Reboot Schedule Internals

Support for Reboot Schedules in the current generation of XenApp & XenDesktop products was introduced back in version 7.0, however these schedules work differently from those in XenApp 6.5. In this post, I hope to add some technical detail to how these schedules operate in the 7.x products and perhaps dispel a few urban myths relating to them.

You do not need this information to use reboot schedules, and it’s most definitely not a User Guide, but if you want to understand why they behave as they do, this article might help.

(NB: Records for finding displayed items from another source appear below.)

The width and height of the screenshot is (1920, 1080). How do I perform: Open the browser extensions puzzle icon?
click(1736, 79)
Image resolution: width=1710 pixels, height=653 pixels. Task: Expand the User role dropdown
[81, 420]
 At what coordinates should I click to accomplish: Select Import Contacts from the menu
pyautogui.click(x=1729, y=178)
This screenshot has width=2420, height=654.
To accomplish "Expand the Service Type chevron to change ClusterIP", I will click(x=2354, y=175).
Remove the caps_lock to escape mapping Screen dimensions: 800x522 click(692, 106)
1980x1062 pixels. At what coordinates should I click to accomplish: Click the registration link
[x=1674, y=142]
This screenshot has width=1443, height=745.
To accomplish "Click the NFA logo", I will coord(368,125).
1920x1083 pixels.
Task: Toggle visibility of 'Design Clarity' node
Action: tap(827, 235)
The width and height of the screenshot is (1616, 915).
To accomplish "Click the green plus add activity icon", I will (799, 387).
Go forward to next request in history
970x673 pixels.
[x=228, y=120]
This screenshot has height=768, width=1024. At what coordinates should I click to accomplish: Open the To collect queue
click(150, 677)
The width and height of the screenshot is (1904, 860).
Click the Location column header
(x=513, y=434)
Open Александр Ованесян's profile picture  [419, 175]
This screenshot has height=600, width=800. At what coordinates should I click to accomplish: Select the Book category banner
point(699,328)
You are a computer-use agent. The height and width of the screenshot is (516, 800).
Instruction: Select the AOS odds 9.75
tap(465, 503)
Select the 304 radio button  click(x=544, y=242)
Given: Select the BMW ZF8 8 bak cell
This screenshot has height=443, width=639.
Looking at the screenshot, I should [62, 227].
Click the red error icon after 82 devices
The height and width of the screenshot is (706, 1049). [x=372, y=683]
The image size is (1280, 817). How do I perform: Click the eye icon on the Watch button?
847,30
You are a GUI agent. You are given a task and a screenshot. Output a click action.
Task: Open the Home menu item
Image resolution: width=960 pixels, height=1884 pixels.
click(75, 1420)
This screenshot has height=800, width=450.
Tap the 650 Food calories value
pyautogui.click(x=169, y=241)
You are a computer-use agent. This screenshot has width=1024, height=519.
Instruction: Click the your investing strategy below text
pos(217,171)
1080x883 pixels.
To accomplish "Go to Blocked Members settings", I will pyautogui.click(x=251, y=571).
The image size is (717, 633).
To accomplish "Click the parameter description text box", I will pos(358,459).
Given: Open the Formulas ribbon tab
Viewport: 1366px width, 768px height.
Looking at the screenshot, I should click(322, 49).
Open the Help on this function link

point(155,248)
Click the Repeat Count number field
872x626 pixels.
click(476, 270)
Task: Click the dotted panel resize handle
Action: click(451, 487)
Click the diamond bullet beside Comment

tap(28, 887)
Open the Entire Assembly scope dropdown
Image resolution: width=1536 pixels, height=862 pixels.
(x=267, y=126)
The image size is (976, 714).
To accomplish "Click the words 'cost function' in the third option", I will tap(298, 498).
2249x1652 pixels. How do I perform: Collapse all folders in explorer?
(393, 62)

Reboot schedules in 7.x support many configurations all requiring differences in behaviour, but here we’ll cover a common case that roughly corresponds to a reboot schedule in XenApp 6.5: a scheduled reboot of a delivery group containing power-managed RDS (Server OS) VDAs.

It’s important to distinguish a reboot schedule (the delivery group to reboot, when, and over how long) from a reboot cycle (a single occurrence of that schedule – for example, the one that started at 2am last Wednesday). This terminology is used in the SDK, as in Get-BrokerRebootSchedule[V2] (the V2 variant was added in 7.12 to support multiple schedules for a delivery group) and Get-BrokerRebootCycle.

In this example, we’ll consider a scheduled reboot of a delivery group containing 60 power-managed RDS VDAs where the scheduled duration is 2 hours. Ten of these VDAs are off at the start of the cycle.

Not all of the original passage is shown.